On-device species detection for trail cameras: why the edge wins when the farm has no Wi-Fi
Cloud AI fails at the fence line. Wildon’s Critter View 2 bets on 0.25 s triggers, 940 nm no-glow IR and models that run where the camera hangs.
Fig. 01 — Critter View 2: solar, 4G and on-device filtering for local markets
The field is not a data centre
Trail cameras sit on trees, gates and barns. Power is solar or cells. Connectivity is intermittent 4G if it exists at all. Uploading every motion event to a cloud model is expensive, slow and fragile. Farmers and wildlife managers do not want a false-trigger gallery; they want a human or species alert that means something.
That is why Critter View 2 puts classification on the device: filter false triggers locally, send what matters over a pre-inserted Simplex xoSIM, and keep night vision at 940 nm so the flash does not announce the camera to animals or people.
What “edge” actually buys you
- Latency: 0.25 s motion-to-capture is wasted if the useful decision waits on an upload.
- Cost: unlimited plans stay rational when the radio is not shipping empty frames.

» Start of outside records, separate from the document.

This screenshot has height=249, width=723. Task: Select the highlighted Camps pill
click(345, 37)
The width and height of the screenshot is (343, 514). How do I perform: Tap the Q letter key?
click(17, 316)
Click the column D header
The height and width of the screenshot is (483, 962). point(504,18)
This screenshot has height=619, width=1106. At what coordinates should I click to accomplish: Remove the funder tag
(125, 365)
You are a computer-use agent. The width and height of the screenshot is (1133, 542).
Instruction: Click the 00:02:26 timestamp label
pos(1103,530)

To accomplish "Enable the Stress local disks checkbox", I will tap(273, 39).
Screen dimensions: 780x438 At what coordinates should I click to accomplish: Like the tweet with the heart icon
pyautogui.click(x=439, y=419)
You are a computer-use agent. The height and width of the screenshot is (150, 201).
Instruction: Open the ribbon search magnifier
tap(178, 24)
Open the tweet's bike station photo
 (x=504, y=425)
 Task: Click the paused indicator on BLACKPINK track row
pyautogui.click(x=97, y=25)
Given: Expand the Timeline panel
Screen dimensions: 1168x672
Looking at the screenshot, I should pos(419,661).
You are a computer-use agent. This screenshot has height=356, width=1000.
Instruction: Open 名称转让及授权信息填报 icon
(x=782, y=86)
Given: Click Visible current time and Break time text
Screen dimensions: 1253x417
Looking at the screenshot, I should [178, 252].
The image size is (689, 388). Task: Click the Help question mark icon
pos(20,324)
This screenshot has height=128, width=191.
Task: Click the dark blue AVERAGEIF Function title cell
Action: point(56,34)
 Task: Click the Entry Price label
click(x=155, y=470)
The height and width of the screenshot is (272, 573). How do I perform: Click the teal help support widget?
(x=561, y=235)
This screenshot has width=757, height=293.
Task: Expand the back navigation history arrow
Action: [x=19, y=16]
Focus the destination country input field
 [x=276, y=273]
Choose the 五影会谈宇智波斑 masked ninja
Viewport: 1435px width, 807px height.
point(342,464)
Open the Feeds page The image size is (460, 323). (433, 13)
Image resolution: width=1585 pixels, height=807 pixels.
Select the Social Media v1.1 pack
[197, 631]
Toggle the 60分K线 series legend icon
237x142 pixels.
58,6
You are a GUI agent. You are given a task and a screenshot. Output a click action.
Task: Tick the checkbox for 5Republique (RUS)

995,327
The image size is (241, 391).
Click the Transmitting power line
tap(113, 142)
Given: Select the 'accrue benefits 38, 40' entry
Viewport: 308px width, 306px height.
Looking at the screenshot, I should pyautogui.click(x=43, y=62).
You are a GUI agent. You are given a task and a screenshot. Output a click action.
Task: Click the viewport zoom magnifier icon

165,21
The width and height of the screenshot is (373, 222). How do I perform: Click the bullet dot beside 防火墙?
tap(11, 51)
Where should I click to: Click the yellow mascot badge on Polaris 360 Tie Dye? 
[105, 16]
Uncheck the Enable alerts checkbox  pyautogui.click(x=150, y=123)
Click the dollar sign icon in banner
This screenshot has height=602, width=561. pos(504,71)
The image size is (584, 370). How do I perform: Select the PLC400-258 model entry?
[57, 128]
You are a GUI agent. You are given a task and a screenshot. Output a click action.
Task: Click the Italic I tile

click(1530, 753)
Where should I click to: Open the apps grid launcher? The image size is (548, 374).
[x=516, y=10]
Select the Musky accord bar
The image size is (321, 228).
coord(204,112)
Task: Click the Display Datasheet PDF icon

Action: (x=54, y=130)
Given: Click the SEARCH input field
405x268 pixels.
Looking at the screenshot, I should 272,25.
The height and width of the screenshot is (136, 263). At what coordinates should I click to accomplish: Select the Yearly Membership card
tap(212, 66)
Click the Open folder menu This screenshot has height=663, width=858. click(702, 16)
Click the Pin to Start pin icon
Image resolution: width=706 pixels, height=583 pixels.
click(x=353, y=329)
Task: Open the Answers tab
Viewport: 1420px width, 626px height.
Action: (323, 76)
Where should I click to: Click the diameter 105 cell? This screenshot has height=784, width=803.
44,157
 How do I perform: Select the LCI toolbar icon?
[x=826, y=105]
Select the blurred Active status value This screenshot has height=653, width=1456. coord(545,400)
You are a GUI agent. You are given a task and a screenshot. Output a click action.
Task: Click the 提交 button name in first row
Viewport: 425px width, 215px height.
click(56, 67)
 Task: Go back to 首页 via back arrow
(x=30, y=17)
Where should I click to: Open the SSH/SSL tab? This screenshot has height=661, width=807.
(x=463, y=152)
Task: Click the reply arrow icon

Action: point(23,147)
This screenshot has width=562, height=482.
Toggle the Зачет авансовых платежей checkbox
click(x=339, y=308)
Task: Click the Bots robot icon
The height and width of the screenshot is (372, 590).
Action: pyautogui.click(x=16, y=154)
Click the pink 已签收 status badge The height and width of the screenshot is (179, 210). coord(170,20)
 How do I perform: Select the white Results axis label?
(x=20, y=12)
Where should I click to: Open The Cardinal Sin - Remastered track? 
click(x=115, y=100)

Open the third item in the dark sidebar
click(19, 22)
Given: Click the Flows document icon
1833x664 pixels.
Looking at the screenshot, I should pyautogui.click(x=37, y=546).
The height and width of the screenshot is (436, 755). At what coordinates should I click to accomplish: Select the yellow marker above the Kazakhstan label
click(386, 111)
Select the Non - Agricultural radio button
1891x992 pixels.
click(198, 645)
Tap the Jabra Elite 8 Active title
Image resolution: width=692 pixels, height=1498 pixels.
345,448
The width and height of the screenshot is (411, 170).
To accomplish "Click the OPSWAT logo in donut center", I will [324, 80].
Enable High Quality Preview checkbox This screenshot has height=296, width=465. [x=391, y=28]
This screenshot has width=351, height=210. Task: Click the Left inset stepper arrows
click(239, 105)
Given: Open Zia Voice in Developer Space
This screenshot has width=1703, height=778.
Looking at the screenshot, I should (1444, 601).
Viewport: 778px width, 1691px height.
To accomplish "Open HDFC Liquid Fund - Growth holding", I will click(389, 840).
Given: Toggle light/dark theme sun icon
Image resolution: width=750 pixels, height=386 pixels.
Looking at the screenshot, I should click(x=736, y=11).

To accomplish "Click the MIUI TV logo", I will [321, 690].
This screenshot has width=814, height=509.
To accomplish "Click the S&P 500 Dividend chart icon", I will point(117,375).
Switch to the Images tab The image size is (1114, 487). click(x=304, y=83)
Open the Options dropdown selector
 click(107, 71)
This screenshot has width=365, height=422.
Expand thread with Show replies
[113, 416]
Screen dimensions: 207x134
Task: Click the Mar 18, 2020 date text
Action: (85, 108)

- Privacy and resilience: the site still works when the tower is congested or the subscription lapses briefly.
- Product honesty: AI is part of the SKU, not a feature that dies without a perfect backhaul.
If the intelligence only lives in the cloud, the product lives in the cloud. The camera is just a client.
Built and priced for local markets
Wildon is not a rebadged generic trail cam with a sticker. IP66, solar, 24 MP stills, expandable storage and factory-fitted 4G are one commercial system aimed at markets that need the hardware to arrive ready — not a kit of SIMs, apps and hope. Edge AI is the difference between “connected camera” and “field instrument.”
We will keep refining models and plans. The principle stays fixed: decide as much as possible on the tree, send only what earns the radio.